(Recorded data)
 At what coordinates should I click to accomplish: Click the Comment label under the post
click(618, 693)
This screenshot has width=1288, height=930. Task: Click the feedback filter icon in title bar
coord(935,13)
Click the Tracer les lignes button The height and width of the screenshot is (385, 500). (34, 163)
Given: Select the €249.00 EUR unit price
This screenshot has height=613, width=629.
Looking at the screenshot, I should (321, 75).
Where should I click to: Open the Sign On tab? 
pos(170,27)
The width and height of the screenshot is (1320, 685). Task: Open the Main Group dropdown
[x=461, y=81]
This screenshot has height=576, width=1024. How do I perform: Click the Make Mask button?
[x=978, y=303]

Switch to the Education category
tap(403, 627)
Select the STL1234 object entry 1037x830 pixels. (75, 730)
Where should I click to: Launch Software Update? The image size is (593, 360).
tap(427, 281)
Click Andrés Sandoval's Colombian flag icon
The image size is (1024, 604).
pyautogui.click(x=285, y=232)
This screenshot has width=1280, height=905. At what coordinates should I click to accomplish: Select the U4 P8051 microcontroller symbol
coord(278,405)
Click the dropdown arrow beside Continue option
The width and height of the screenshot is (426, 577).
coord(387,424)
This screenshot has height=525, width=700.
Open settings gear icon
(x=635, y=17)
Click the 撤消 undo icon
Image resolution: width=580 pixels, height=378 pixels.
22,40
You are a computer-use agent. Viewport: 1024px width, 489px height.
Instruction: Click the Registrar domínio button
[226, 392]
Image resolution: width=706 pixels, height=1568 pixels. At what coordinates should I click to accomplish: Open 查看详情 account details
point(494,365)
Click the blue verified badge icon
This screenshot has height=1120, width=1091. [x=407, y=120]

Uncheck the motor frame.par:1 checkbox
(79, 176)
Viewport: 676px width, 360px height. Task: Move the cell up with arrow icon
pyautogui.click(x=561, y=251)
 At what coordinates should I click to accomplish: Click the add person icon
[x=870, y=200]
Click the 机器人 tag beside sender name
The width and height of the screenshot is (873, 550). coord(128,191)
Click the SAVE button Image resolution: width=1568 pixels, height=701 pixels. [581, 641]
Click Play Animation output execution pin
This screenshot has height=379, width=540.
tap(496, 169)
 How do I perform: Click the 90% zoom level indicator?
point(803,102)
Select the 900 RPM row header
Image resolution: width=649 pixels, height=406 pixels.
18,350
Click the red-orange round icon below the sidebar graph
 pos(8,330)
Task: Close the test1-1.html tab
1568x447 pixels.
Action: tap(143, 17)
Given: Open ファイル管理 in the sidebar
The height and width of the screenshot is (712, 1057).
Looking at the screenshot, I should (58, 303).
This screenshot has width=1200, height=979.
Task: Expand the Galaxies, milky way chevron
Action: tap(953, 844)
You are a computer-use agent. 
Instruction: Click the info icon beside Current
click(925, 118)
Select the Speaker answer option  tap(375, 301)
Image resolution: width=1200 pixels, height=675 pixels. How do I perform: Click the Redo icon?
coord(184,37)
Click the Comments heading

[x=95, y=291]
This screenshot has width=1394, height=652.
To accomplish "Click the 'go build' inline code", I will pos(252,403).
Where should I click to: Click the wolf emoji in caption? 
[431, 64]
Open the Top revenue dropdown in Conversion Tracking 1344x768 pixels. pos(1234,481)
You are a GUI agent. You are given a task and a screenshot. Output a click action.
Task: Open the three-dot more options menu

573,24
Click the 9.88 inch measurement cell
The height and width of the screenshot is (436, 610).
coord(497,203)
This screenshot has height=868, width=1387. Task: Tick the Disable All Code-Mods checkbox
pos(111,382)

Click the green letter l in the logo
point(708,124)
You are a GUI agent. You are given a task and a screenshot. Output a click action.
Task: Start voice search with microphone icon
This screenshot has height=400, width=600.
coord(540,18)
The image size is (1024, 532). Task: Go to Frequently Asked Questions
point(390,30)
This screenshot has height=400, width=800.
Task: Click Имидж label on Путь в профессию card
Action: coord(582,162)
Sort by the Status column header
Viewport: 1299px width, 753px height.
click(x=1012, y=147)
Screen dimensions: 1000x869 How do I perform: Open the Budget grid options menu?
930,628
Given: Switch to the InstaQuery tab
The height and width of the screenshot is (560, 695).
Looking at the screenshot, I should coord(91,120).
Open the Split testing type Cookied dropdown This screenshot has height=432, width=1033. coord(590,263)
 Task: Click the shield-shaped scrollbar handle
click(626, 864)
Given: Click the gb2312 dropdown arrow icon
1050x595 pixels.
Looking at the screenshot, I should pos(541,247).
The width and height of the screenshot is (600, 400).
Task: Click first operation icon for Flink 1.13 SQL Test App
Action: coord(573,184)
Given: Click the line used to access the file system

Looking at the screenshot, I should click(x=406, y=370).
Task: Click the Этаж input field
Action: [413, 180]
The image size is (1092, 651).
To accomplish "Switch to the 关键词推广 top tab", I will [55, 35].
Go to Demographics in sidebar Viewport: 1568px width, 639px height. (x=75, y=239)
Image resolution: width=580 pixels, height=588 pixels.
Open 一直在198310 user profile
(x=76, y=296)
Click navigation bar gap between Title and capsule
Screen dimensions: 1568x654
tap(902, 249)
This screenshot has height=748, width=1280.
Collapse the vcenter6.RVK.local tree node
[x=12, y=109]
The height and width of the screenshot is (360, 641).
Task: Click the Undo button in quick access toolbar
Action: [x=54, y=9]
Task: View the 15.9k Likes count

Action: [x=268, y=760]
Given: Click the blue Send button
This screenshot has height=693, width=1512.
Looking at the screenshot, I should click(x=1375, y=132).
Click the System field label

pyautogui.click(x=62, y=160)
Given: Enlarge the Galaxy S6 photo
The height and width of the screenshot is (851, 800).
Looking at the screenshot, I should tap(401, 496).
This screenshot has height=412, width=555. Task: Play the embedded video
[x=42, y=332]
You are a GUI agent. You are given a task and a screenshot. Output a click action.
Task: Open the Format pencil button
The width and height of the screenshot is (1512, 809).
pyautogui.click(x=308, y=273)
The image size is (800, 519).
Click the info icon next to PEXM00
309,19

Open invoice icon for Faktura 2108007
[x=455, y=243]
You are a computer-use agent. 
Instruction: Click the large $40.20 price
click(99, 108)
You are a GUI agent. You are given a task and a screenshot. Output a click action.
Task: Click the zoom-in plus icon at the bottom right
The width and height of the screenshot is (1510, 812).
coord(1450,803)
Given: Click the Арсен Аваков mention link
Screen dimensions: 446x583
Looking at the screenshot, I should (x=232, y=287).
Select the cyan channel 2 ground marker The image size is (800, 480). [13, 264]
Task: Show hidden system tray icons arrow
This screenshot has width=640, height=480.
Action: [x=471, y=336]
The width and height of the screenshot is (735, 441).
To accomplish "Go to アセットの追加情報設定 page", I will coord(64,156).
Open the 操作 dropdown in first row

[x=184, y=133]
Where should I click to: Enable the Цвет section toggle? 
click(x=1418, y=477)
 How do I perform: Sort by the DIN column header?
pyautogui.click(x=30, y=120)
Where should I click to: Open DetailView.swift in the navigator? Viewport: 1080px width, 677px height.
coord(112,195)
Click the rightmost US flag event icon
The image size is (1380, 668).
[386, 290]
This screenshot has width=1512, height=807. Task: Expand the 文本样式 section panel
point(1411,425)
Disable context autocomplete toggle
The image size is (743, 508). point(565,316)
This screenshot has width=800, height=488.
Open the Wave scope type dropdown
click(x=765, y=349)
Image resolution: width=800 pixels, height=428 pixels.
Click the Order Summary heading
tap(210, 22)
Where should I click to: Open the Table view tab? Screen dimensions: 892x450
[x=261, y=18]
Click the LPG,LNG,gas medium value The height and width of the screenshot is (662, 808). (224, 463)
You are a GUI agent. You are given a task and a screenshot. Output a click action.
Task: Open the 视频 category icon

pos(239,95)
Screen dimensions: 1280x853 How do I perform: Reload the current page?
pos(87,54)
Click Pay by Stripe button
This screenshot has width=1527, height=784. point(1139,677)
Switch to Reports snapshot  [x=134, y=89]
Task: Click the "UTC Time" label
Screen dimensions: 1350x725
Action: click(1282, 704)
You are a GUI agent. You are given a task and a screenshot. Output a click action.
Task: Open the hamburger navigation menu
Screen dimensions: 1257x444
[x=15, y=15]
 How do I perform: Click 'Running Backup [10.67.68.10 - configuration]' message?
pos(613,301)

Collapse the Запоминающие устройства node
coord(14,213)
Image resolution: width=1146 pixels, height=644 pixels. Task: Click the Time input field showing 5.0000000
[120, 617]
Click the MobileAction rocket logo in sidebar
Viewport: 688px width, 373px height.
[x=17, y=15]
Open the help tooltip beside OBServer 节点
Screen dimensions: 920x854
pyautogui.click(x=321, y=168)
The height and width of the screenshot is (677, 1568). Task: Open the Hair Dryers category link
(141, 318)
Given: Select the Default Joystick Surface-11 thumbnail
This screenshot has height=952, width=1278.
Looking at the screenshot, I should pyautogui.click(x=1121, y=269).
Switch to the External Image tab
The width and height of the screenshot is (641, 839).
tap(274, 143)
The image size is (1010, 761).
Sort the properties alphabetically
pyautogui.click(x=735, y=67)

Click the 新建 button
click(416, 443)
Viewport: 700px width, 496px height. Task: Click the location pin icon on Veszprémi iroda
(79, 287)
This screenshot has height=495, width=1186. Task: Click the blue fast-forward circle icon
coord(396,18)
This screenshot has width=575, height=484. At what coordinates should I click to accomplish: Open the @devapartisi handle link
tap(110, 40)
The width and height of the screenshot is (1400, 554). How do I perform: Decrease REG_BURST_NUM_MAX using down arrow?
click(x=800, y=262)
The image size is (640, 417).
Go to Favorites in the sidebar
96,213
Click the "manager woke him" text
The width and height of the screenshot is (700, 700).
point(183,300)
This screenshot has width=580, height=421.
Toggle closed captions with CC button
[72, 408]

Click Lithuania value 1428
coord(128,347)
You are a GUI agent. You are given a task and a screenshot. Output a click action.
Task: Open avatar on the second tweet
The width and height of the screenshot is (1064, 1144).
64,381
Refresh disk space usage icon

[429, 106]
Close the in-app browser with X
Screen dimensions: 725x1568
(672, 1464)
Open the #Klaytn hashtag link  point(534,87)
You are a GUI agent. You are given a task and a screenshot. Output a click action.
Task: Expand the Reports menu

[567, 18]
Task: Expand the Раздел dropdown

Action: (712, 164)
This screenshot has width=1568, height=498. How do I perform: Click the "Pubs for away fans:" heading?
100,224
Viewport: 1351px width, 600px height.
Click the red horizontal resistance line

Problem description: Beginning at the line with "Collapse the vcenter6.RVK.local tree node" and ending at the line with "Task: Click the zoom-in", reproduce each line of the data above exactly, and add no other lines.

Exercise output:
Collapse the vcenter6.RVK.local tree node
[x=12, y=109]
The height and width of the screenshot is (360, 641).
Task: Click the Undo button in quick access toolbar
Action: [x=54, y=9]
Task: View the 15.9k Likes count

Action: [x=268, y=760]
Given: Click the blue Send button
This screenshot has height=693, width=1512.
Looking at the screenshot, I should click(x=1375, y=132).
Click the System field label

pyautogui.click(x=62, y=160)
Given: Enlarge the Galaxy S6 photo
The height and width of the screenshot is (851, 800).
Looking at the screenshot, I should tap(401, 496).
This screenshot has height=412, width=555. Task: Play the embedded video
[x=42, y=332]
You are a GUI agent. You are given a task and a screenshot. Output a click action.
Task: Open the Format pencil button
The width and height of the screenshot is (1512, 809).
pyautogui.click(x=308, y=273)
The image size is (800, 519).
Click the info icon next to PEXM00
309,19

Open invoice icon for Faktura 2108007
[x=455, y=243]
You are a computer-use agent. 
Instruction: Click the large $40.20 price
click(99, 108)
You are a GUI agent. You are given a task and a screenshot. Output a click action.
Task: Click the zoom-in plus icon at the bottom right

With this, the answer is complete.